- [Direction 1] Repeat the word and item position data records exactly, from the start of the records through the line containing "Open the column", inclusive.

- [Given passage]
..............................

Last morning and a 06.15 start with tea and back to the dam. On our early drive down the woody track a goshawk became the flight leader, gliding before us just below eye level for a furlong then soaring to its tree. Notably recorded were Crossopteryx febrifuga, Erythroxylum zambesiacum, Ximenia americana (and a learned member seeking a park bench) and was it really Tacazzea apiculata?

Having eventually extracted Tom and Anthon from the forest the tree people returned to a vast brunch at 10.00 hrs.
Right there in the garden must be mentioned Baphia massaiensis, Schinziophyton rautanenii, Maytenus heterophylla, and Xeroderris stuhlmannii. My total was 91 species but I guess Anon has more up his sleeve. Big thanks to Tom.

-Eric McNair.

 

BIVINIA JALBERTII

Bivinia jalbertii. Photo: Maureen Silva Jones. Source: Flora of Zimbabwe

One of the very few Zimbabwean trees considered Endangered (the highest of the IUCN threat categories) by Hiram Wild and Tom Muller in a list they made in 1979, is MUTUPUTUPU, the local name for Bivinia jalbertii (sometimes called Calantica jalbertii). This very interesting tree in the Flacourtiaceae family is restricted to a few areas exposed to dry-season mist and drizzle (guti) in the ill-defined Limpopo escarpment region of Chivi, Masvingo and Chipinge Districts.
The genus Bivinia (which has not been sunk under Calantica despite recent suggestions to the contrary) consists of eight species in Madagascar, only one of which occurs on mainland Africa. Bivinia jalbertii Tul., apparently described in 1857 from Madagascar is also found in moist forests near the Kenya and Tanzania coasts, and in the Chimoio area of central Mozambique in “rocky areas”. Unlike many species of the drier evergreen kloof forests in rocky hills at lower altitudes (e.g. Warburgia salutaris), it is not found in South Africa. The interest in Bivinia is not just in its present rarity, but mostly in its potential as a good indigenous construction timber. The trunk is remarkably slender, straight and tall (reportedly up to 30m), producing high quality poles much sought after for rafters. It is also borer-proof and at least somewhat termite-resistant. This has led to it being heavily exploited in the Nyoni Hills above Ngundu Halt in Chivi District, its best-known locality.
Reports from Tom Muller at the Botanical Gardens in Harare suggest that the species is moderately fast-growing but somewhat frost-sensitive. It can flower after 10 years, and makes an interesting garden subject. The experiences of Alan Sparrow and others, growing Bivinia in gardens and on farms in Bulawayo and Chiredzi, show a similar story – a species easy to germinate and establish, quite fast growing, able to coppice and without any real cultivation problems. Quite a nice tree to have around, in fact.

The fear of over-exploitation of a species with a very restricted distribution was probably the motivation behind the proclamation of the Nyoni Hills indigenous Forest Reserve in 1941 under the Tribal Trust Land Forest Produce Act (reaffirmed by Government Notice No.484 of 1959 under the Native Reserves Forest Produce Act), which prohibited cutting of any tree in this 784.5 ha area, except under permit. This protection did not seem to have the desired effect, perhaps owing to the great difficulties in enforcing such regulations and the lack of suitable construction timber in the surrounding areas, and trees were still being cut in the late 1970’s. Trevor Gordon reported in 1970 that he did not see any regeneration, and only few mature trees remained.

..............................

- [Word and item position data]
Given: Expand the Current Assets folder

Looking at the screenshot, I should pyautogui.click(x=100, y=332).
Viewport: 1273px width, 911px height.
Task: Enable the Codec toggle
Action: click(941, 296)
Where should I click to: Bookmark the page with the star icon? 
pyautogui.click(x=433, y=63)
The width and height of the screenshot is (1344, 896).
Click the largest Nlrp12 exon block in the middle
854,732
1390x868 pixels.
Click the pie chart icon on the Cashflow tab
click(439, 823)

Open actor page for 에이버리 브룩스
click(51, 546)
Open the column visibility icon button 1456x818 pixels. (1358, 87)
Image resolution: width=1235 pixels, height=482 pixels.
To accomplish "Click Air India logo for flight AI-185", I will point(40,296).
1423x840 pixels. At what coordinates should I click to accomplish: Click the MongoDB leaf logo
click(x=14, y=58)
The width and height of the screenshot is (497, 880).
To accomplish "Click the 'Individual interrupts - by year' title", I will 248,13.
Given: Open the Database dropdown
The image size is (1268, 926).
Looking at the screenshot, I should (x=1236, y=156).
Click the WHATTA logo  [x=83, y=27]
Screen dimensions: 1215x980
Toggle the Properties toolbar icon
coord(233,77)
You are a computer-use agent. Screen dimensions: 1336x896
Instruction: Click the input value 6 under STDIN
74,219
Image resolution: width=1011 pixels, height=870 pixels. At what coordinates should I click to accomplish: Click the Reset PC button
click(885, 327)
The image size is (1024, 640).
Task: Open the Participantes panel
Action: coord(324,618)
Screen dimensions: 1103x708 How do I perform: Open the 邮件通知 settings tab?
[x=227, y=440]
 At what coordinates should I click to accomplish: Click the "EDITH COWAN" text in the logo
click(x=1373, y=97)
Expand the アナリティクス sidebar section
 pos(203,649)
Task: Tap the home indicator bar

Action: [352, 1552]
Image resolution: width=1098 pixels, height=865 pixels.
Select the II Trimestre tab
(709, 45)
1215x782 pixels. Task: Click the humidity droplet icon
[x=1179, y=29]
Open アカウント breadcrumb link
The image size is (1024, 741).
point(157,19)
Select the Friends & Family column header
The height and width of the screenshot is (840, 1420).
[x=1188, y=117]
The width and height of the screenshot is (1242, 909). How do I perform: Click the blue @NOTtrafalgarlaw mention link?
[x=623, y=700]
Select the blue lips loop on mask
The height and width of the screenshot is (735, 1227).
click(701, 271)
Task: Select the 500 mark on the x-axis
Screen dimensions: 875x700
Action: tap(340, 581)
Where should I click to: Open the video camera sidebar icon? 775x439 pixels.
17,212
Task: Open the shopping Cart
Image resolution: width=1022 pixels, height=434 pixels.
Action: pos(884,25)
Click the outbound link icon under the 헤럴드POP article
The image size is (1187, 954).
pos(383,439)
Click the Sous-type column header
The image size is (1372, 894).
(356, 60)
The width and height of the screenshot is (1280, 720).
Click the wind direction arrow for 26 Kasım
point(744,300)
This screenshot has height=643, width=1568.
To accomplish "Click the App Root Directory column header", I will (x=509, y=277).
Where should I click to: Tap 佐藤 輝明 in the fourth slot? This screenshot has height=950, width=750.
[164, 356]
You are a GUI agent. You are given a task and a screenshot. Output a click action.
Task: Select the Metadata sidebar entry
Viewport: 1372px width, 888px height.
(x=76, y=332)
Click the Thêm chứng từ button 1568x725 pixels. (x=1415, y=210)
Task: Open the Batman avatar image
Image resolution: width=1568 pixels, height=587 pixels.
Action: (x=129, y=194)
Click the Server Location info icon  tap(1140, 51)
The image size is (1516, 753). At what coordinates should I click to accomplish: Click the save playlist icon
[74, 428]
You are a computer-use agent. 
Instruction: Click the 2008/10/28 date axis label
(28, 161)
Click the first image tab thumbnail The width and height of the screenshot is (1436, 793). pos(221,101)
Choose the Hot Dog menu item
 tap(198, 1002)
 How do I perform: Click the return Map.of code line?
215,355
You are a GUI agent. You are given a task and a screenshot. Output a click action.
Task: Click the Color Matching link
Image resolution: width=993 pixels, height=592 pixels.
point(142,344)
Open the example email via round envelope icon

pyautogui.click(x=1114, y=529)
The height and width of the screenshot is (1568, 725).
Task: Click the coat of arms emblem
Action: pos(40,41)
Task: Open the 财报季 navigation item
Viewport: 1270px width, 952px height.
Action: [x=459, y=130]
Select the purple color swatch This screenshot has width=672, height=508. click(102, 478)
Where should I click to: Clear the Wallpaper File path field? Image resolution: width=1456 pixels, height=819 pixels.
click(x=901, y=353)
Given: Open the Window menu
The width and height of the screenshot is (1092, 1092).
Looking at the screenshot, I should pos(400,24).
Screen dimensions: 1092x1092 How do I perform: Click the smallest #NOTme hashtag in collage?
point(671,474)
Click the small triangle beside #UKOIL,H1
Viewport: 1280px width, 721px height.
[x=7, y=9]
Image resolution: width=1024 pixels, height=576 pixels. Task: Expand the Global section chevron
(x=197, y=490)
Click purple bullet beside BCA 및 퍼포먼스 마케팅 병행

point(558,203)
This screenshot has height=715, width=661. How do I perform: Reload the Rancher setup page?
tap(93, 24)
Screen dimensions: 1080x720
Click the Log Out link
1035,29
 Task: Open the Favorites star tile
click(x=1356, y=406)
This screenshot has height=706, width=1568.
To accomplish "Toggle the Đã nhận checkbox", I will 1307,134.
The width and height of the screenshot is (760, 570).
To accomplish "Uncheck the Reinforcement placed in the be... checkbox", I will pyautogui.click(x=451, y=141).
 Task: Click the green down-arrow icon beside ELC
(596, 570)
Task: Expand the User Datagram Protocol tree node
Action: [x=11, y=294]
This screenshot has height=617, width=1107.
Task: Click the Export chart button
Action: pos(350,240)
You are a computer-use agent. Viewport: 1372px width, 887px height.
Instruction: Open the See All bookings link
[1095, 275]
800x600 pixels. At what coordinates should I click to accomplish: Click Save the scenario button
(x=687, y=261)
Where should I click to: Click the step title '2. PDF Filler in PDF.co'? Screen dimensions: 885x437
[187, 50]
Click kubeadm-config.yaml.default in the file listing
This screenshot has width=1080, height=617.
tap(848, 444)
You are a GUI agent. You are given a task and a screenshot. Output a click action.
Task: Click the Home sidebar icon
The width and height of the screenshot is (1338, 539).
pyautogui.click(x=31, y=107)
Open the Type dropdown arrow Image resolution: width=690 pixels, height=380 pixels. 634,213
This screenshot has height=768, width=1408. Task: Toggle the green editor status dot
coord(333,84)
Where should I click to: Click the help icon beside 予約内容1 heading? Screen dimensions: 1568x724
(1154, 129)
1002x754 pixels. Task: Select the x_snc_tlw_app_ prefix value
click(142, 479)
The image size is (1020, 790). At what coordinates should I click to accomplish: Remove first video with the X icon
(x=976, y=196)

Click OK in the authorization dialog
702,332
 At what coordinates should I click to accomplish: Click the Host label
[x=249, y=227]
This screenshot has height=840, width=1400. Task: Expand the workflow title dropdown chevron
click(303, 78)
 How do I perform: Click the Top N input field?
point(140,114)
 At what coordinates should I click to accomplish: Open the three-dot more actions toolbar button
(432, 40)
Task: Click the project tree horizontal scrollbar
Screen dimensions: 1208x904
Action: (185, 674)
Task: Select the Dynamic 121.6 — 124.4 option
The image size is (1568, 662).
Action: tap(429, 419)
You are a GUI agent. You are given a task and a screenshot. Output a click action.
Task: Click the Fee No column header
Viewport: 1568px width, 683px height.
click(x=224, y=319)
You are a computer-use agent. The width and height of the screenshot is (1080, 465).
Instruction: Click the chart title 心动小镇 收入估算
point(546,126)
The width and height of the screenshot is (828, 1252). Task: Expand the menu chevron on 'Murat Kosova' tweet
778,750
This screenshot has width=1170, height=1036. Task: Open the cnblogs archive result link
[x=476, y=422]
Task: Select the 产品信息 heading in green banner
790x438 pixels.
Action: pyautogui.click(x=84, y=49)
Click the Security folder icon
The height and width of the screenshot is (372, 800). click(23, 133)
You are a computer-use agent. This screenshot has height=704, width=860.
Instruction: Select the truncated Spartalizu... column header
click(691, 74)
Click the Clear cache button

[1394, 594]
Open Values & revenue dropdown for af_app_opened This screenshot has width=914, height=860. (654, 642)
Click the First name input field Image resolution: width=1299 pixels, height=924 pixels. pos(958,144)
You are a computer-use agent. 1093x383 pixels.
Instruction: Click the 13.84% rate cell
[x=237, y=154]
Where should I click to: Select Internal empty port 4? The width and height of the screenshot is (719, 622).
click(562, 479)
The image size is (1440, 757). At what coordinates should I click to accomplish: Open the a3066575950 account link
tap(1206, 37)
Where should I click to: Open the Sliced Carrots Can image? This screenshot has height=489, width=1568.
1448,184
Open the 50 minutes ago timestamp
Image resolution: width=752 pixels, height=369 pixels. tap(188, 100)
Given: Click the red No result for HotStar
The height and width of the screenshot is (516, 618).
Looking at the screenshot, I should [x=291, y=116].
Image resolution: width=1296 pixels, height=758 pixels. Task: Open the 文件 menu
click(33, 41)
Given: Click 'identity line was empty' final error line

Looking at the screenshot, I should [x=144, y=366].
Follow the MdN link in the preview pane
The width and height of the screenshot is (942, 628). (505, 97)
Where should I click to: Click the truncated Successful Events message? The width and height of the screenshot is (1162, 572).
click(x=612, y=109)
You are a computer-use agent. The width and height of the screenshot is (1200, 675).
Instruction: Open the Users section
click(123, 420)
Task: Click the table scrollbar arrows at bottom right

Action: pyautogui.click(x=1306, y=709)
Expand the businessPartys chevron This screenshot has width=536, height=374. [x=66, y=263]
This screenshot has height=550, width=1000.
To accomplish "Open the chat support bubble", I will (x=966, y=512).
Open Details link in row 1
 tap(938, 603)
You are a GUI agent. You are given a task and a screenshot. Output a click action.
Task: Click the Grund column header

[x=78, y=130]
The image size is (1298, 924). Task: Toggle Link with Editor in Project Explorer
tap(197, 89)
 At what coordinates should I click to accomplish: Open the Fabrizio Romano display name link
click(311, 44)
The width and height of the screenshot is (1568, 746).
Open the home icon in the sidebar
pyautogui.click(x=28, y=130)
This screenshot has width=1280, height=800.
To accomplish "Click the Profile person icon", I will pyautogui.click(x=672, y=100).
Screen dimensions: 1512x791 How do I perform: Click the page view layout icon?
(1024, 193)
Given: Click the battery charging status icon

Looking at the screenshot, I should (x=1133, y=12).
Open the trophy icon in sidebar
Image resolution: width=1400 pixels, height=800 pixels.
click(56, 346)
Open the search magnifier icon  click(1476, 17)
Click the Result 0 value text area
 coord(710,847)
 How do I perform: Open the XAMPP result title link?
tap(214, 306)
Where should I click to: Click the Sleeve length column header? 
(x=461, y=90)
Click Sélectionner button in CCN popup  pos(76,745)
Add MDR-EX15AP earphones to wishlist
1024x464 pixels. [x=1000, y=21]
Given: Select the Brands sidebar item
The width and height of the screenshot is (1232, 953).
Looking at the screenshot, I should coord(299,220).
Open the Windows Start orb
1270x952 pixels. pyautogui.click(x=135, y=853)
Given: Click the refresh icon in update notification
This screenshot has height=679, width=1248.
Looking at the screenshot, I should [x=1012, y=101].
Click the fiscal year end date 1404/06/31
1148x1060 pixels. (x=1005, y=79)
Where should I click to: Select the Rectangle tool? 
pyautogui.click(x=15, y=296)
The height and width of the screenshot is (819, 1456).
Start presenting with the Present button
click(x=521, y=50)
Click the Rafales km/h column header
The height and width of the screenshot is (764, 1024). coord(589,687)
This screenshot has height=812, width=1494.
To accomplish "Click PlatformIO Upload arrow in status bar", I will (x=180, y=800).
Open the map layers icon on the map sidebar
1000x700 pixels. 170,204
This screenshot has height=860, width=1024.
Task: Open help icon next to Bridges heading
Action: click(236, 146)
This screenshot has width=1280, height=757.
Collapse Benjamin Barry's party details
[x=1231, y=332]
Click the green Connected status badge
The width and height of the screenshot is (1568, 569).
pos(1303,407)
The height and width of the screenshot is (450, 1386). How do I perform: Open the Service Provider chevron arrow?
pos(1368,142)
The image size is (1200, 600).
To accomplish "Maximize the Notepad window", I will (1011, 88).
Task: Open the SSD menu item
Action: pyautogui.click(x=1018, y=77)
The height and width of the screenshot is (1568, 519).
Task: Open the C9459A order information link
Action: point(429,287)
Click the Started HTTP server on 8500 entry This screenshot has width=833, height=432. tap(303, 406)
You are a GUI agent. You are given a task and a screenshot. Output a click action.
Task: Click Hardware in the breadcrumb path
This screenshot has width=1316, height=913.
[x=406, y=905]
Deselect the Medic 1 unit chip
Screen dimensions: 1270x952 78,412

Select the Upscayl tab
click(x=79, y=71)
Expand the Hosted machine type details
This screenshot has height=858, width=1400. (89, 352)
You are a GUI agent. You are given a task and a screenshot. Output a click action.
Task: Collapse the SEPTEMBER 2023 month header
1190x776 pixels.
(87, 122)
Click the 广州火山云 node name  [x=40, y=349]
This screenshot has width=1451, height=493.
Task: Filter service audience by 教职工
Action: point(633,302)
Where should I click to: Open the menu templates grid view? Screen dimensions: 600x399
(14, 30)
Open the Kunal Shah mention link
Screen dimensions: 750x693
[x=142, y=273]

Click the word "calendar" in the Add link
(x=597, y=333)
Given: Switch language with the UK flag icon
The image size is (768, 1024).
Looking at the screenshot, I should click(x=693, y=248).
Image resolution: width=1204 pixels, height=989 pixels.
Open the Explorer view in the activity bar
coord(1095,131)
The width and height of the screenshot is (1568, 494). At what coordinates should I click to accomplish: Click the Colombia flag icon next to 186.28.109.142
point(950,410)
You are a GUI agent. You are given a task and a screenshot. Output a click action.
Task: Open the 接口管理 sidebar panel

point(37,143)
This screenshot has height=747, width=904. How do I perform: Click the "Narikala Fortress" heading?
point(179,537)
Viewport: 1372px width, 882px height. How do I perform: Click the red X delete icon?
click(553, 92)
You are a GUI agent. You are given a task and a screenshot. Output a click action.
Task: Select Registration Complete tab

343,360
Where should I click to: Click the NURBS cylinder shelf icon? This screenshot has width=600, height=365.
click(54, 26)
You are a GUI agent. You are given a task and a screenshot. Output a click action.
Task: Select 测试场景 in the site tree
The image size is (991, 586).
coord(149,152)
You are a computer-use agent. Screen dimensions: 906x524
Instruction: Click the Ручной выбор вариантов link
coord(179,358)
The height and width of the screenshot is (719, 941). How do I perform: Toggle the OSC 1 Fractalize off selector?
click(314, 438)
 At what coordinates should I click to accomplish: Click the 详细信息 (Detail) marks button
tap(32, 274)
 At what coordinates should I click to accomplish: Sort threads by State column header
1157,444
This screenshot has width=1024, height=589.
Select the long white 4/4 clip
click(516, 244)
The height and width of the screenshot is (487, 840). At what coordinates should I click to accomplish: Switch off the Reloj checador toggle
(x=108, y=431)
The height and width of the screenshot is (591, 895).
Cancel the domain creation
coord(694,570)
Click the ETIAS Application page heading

..............................

- [Direction 2] Reproduce the passage about trees word for word, from "Right there in" through "and Chipinge Districts.", inclusive.

- [Written answer 1]
Given: Expand the Current Assets folder

Looking at the screenshot, I should pyautogui.click(x=100, y=332).
Viewport: 1273px width, 911px height.
Task: Enable the Codec toggle
Action: click(941, 296)
Where should I click to: Bookmark the page with the star icon? 
pyautogui.click(x=433, y=63)
The width and height of the screenshot is (1344, 896).
Click the largest Nlrp12 exon block in the middle
854,732
1390x868 pixels.
Click the pie chart icon on the Cashflow tab
click(439, 823)

Open actor page for 에이버리 브룩스
click(51, 546)
Open the column visibility icon button 1456x818 pixels. (1358, 87)

- [Written answer 2]
Right there in the garden must be mentioned Baphia massaiensis, Schinziophyton rautanenii, Maytenus heterophylla, and Xeroderris stuhlmannii. My total was 91 species but I guess Anon has more up his sleeve. Big thanks to Tom.

-Eric McNair.

 

BIVINIA JALBERTII

Bivinia jalbertii. Photo: Maureen Silva Jones. Source: Flora of Zimbabwe

One of the very few Zimbabwean trees considered Endangered (the highest of the IUCN threat categories) by Hiram Wild and Tom Muller in a list they made in 1979, is MUTUPUTUPU, the local name for Bivinia jalbertii (sometimes called Calantica jalbertii). This very interesting tree in the Flacourtiaceae family is restricted to a few areas exposed to dry-season mist and drizzle (guti) in the ill-defined Limpopo escarpment region of Chivi, Masvingo and Chipinge Districts.